Open Access
Stopping transformed cancer cell growth by rigidity sensing
Author(s) -
Bo Yang,
Haguy Wolfenson,
Vin Yee Chung,
Naotaka Nakazawa,
Shuaimin Liu,
Jin Hu,
Ruby YunJu Huang,
Michael P. Sheetz
Publication year - 2019
Publication title -
nature materials
Language(s) - English
Resource type - Journals
SCImago Journal Rank - 14.344
H-Index - 483
eISSN - 1476-4660
pISSN - 1476-1122
DOI - 10.1038/s41563-019-0507-0
Subject(s) - cytoskeleton , rigidity (electromagnetism) , cancer cell , microbiology and biotechnology , biology , cell growth , biophysics , cell , chemistry , cancer , materials science , biochemistry , genetics , composite material
A common feature of cancer cells is the alteration of kinases and biochemical signalling pathways enabling transformed growth on soft matrices, whereas cytoskeletal protein alterations are thought to be a secondary issue.

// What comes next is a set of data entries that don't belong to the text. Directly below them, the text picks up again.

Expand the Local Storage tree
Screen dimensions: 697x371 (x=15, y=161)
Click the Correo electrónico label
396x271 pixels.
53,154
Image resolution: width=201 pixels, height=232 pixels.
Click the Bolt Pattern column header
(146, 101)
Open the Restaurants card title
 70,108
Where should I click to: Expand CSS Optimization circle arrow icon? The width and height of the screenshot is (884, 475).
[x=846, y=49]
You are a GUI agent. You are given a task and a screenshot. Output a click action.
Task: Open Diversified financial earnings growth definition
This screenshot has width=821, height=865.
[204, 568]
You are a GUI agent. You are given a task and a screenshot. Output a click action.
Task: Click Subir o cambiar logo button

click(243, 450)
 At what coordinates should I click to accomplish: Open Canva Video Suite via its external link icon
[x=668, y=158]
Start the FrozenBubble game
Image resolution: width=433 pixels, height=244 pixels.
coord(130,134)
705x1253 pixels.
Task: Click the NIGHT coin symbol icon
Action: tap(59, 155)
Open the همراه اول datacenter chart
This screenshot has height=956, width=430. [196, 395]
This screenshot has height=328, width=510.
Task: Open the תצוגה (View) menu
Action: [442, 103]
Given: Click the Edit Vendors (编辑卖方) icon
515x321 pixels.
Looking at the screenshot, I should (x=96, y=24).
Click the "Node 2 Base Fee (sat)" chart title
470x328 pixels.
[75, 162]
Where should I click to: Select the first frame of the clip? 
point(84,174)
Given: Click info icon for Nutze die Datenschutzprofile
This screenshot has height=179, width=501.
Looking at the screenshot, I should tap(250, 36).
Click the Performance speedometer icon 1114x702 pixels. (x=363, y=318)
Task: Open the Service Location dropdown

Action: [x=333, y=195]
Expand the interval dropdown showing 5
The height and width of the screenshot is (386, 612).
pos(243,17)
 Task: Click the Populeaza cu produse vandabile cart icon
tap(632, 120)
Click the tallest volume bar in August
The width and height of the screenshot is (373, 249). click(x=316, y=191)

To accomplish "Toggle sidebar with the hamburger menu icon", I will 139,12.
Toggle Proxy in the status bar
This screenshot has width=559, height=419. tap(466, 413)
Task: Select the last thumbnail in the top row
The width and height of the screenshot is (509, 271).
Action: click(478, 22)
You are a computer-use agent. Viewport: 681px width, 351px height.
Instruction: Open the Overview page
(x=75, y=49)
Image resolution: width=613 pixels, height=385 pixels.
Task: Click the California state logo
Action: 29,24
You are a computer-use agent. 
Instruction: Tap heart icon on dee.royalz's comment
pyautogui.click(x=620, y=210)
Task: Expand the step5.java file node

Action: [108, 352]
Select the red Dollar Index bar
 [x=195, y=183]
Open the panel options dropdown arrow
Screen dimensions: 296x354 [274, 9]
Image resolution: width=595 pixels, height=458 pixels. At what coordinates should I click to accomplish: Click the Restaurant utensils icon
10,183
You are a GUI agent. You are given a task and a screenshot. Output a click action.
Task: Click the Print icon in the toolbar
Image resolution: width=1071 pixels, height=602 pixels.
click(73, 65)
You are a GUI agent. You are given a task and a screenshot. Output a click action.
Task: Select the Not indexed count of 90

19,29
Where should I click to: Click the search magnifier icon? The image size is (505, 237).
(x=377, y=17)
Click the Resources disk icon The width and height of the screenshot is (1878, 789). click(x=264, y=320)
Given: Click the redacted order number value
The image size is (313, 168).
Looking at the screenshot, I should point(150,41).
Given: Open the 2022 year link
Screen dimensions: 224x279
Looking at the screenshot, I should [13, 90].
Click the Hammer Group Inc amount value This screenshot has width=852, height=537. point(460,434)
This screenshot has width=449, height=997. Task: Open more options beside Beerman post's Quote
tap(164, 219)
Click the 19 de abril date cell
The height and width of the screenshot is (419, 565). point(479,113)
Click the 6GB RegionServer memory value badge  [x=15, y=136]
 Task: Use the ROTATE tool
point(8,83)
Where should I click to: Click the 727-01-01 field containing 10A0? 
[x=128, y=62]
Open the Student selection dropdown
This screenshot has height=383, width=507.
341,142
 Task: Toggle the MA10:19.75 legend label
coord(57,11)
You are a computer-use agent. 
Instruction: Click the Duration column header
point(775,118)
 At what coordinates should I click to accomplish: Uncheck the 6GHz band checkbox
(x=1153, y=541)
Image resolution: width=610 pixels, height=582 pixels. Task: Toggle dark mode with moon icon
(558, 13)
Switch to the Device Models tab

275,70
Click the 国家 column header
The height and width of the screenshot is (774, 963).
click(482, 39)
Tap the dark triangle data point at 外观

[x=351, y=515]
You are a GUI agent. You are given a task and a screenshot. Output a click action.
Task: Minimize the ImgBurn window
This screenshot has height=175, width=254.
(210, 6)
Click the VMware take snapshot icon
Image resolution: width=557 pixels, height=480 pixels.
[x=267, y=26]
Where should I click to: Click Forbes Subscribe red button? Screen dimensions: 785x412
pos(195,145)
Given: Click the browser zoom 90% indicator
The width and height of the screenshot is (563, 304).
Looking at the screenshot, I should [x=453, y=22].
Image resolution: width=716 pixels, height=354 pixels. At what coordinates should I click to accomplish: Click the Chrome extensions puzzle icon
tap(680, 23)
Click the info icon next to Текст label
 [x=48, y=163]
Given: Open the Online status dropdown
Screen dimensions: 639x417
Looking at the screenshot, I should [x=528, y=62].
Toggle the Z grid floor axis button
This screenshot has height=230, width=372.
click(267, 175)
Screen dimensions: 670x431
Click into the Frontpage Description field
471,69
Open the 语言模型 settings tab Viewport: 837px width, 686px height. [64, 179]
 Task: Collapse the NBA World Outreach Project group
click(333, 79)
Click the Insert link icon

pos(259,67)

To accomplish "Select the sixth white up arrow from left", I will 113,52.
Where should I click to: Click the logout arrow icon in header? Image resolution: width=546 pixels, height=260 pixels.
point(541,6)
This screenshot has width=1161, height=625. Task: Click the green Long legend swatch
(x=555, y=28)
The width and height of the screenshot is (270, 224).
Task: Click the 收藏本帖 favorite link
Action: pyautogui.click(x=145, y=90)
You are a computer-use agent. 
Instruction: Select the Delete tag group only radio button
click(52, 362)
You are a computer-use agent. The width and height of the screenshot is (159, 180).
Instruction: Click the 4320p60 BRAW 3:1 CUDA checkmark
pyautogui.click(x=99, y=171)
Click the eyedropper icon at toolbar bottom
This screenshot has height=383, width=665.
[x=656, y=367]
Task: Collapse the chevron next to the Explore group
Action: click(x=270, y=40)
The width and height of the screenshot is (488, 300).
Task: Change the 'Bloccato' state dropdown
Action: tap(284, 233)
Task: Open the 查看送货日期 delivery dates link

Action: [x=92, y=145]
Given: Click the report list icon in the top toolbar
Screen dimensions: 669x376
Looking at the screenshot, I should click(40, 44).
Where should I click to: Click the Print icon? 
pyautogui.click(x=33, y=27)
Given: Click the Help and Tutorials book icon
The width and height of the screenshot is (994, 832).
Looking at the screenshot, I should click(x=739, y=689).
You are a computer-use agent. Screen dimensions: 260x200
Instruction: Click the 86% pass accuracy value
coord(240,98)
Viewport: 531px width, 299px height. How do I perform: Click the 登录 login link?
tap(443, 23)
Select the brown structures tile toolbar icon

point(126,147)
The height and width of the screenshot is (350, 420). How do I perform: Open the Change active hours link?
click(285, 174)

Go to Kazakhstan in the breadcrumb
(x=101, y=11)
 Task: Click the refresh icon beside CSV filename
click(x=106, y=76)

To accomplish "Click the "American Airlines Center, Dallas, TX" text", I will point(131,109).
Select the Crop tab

However, we report here that cancer cells from different tissues can be toggled between transformed and rigidity-dependent growth states by the absence or presence of mechanosensory modules, respectively. In various cancer lines from different tissues, cells had over tenfold fewer rigidity-sensing contractions compared with normal cells from the same tissues. Restoring normal levels of cytoskeletal proteins, including tropomyosins, restored rigidity sensing and rigidity-dependent growth. Further depletion of other rigidity sensor proteins, including myosin IIA, restored transformed growth and blocked sensing. In addition, restoration of rigidity sensing to cancer cells inhibited tumour formation and changed expression patterns. Thus, the depletion of rigidity-sensing modules through alterations in cytoskeletal protein levels enables cancer cell growth on soft surfaces, which is an enabling factor for cancer progression.